* **TASK TO CARRY OUT**
Copy out the lines starting with the line containing "Given: Click the 扫描功能 section header" and going on through the line containing "will click(998, 598).", substituting "Overview" for "Summary" and leaving everything else unchanged.
⟨
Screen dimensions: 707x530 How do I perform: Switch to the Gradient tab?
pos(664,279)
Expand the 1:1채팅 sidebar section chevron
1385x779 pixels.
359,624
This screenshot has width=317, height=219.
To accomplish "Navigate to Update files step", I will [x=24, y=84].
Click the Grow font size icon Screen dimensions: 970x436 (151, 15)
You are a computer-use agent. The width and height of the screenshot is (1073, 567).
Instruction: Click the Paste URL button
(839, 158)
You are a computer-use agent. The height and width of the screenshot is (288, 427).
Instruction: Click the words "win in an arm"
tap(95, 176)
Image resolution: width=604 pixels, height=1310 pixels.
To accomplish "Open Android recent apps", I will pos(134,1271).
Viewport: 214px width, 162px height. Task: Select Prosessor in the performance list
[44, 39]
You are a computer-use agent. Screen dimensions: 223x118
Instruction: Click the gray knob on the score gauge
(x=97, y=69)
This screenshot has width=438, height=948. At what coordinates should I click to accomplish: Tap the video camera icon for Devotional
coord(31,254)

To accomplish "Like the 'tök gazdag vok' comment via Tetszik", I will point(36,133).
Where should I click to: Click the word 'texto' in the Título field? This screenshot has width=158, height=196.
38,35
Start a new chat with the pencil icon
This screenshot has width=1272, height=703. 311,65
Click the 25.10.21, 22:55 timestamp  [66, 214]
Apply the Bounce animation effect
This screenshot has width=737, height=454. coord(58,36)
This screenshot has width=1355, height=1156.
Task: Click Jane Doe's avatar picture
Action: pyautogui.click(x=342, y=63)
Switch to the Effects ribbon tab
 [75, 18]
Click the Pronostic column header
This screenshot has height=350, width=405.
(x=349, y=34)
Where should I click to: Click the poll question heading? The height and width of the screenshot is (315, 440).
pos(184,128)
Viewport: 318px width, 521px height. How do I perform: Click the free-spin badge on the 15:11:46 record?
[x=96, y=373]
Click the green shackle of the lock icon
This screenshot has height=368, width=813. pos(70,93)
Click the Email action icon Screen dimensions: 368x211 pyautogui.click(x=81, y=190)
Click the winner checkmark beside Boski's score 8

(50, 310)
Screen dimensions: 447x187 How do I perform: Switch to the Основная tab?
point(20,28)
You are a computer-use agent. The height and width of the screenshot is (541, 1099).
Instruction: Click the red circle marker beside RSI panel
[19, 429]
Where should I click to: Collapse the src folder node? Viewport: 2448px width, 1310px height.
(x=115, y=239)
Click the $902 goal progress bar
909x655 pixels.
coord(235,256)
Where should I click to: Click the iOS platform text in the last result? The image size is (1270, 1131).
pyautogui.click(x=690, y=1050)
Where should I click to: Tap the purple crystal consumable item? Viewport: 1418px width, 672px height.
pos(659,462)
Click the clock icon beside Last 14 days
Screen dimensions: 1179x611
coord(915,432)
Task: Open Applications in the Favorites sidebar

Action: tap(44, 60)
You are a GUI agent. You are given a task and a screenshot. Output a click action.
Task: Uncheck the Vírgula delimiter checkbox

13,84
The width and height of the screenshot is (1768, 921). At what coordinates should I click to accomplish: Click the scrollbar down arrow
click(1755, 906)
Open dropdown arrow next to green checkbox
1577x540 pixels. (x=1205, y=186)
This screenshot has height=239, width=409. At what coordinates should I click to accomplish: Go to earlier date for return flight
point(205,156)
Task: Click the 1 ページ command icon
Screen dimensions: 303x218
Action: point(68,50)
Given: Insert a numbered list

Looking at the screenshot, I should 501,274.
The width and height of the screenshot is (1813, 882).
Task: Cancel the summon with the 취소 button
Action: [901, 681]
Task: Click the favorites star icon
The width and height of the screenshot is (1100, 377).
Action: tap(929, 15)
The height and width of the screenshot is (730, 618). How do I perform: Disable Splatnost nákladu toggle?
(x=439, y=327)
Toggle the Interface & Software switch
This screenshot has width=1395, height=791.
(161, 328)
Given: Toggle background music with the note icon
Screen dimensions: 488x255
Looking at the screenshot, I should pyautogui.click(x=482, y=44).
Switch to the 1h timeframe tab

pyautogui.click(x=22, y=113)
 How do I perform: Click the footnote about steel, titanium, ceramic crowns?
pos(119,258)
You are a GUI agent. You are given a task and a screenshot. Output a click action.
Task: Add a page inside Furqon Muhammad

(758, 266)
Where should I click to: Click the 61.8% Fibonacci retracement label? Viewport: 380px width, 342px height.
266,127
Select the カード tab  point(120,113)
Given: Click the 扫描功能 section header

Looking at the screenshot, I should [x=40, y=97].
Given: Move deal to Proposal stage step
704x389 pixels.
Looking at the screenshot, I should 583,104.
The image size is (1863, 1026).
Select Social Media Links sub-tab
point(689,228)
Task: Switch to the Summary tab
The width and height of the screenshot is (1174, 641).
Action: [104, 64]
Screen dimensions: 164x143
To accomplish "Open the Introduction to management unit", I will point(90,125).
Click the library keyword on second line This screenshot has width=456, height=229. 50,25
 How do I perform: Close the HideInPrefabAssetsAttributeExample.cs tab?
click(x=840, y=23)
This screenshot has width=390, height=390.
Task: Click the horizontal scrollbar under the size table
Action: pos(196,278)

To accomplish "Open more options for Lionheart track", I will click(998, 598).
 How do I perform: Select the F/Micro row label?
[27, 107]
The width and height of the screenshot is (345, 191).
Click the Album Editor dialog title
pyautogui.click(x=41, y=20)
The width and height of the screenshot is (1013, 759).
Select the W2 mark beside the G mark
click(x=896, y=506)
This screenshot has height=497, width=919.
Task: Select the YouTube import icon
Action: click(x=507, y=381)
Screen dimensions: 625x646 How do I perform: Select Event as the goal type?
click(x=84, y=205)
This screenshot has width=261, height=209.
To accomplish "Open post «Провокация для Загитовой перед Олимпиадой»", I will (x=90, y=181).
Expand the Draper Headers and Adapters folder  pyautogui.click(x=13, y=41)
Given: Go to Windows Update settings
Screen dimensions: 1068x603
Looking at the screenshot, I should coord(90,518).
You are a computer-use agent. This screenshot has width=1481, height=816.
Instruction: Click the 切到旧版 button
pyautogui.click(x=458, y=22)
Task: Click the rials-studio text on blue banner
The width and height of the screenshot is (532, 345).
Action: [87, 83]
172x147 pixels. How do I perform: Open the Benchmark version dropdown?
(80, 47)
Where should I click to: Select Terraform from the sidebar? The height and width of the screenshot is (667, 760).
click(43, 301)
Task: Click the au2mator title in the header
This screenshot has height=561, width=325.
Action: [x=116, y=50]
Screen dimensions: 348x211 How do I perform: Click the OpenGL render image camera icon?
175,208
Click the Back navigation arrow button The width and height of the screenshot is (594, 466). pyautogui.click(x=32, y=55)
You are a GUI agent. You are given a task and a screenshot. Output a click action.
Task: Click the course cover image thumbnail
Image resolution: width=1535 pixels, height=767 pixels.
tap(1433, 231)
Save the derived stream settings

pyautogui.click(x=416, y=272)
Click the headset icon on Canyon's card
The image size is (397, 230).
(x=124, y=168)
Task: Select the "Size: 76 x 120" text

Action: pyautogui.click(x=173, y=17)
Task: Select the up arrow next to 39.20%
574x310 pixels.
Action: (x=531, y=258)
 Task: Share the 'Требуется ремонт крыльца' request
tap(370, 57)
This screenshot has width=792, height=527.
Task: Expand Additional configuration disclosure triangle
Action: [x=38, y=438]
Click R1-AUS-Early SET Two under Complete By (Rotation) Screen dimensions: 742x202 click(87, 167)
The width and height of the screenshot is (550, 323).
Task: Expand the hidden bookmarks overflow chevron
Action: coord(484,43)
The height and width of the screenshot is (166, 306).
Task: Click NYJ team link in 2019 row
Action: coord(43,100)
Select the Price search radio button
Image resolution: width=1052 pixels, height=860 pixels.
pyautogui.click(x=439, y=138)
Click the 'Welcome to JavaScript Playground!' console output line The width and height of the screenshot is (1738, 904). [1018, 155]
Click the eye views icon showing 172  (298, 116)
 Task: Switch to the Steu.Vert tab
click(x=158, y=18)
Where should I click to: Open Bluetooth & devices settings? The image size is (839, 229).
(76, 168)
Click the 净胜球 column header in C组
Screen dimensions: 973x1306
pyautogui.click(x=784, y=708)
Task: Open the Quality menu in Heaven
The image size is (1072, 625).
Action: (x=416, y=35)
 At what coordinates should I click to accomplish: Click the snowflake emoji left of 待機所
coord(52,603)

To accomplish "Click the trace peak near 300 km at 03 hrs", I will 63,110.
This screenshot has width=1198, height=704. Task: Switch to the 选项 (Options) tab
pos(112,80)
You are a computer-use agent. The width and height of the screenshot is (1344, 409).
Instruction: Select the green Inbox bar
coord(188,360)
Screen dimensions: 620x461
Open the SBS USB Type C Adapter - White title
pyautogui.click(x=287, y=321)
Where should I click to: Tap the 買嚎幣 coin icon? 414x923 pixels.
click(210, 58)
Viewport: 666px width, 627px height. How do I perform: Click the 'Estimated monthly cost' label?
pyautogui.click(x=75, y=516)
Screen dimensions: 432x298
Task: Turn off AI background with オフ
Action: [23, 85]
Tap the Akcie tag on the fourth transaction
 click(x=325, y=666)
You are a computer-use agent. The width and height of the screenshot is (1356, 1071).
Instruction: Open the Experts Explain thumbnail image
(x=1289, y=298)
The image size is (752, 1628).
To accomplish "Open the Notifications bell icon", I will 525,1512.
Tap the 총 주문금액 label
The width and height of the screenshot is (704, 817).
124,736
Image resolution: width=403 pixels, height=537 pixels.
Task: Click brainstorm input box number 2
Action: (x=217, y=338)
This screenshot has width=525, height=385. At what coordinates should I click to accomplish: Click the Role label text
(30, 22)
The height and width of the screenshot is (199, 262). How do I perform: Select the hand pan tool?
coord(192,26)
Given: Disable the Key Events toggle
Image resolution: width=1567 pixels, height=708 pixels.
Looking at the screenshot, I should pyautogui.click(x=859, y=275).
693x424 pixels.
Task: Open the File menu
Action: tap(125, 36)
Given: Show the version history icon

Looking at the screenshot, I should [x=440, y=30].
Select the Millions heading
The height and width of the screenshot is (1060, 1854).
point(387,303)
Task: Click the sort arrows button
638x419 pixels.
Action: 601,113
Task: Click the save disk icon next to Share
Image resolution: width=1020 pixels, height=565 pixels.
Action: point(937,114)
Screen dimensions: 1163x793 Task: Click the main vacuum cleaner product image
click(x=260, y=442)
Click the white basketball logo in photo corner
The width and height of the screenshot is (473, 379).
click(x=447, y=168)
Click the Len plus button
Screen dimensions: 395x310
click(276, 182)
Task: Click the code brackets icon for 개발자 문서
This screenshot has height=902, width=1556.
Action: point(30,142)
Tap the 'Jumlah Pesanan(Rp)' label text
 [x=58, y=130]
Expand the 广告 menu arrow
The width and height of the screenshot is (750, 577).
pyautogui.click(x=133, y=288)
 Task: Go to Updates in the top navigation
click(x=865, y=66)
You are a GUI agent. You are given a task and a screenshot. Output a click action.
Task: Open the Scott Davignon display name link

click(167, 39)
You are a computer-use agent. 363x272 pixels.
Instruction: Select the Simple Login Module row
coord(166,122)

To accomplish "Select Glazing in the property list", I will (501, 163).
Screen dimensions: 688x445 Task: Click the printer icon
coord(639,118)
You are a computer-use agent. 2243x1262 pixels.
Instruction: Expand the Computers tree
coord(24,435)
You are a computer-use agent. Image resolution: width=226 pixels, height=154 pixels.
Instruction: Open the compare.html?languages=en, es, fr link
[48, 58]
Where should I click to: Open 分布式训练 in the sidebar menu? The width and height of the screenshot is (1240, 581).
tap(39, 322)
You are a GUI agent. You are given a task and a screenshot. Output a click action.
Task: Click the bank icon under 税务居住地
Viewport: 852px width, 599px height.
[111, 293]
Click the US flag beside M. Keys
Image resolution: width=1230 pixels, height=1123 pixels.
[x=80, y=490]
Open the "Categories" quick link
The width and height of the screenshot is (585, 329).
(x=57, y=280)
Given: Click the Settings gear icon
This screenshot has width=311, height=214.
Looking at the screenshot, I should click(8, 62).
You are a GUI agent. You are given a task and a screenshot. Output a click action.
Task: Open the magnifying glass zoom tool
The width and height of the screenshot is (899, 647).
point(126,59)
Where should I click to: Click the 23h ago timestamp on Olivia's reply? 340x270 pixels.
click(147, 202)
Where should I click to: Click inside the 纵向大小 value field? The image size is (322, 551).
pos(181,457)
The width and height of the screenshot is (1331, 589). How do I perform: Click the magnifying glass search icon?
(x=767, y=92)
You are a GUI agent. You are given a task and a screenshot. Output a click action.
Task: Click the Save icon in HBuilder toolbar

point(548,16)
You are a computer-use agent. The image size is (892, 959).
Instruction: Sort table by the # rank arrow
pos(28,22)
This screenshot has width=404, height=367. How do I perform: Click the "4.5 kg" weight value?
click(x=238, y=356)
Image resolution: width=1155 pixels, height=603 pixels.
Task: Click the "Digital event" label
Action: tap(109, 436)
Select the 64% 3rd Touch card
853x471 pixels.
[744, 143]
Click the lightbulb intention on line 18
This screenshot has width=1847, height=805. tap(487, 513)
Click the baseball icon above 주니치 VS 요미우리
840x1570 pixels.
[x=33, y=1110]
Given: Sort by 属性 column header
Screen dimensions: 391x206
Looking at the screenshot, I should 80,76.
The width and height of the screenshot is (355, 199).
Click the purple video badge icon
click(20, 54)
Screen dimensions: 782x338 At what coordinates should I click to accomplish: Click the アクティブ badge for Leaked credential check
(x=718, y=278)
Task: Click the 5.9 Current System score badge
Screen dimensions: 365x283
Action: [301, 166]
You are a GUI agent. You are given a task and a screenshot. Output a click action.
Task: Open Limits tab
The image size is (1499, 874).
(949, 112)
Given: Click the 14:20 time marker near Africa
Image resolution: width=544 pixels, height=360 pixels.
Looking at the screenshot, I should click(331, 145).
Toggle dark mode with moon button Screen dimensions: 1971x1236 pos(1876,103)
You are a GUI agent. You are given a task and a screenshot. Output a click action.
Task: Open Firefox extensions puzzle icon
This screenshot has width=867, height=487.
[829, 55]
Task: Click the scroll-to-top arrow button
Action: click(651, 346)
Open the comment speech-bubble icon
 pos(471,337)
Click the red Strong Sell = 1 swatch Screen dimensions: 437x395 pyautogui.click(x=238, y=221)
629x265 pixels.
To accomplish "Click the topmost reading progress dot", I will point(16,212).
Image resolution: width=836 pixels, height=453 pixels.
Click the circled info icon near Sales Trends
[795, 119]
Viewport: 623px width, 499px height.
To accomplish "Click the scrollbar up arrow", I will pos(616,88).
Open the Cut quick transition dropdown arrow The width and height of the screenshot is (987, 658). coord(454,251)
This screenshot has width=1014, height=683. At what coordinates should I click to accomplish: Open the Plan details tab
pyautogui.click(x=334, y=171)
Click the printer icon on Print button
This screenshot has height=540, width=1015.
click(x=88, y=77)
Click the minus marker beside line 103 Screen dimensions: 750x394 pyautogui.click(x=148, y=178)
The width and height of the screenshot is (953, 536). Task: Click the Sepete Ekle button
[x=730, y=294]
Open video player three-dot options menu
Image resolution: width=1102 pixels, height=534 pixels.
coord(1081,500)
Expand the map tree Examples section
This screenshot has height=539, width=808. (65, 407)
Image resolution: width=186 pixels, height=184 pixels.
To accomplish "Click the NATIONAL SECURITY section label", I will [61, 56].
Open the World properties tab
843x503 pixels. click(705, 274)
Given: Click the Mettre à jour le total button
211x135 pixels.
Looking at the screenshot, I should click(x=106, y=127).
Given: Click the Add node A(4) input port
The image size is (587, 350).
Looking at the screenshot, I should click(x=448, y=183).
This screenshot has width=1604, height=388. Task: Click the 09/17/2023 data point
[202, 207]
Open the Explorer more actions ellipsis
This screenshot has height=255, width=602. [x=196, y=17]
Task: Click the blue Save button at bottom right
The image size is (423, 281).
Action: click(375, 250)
⟩
* **TASK ANSWER**
Given: Click the 扫描功能 section header

Looking at the screenshot, I should [x=40, y=97].
Given: Move deal to Proposal stage step
704x389 pixels.
Looking at the screenshot, I should 583,104.
The image size is (1863, 1026).
Select Social Media Links sub-tab
point(689,228)
Task: Switch to the Overview tab
The width and height of the screenshot is (1174, 641).
Action: [104, 64]
Screen dimensions: 164x143
To accomplish "Open the Introduction to management unit", I will point(90,125).
Click the library keyword on second line This screenshot has width=456, height=229. 50,25
 How do I perform: Close the HideInPrefabAssetsAttributeExample.cs tab?
click(x=840, y=23)
This screenshot has width=390, height=390.
Task: Click the horizontal scrollbar under the size table
Action: pos(196,278)

To accomplish "Open more options for Lionheart track", I will click(998, 598).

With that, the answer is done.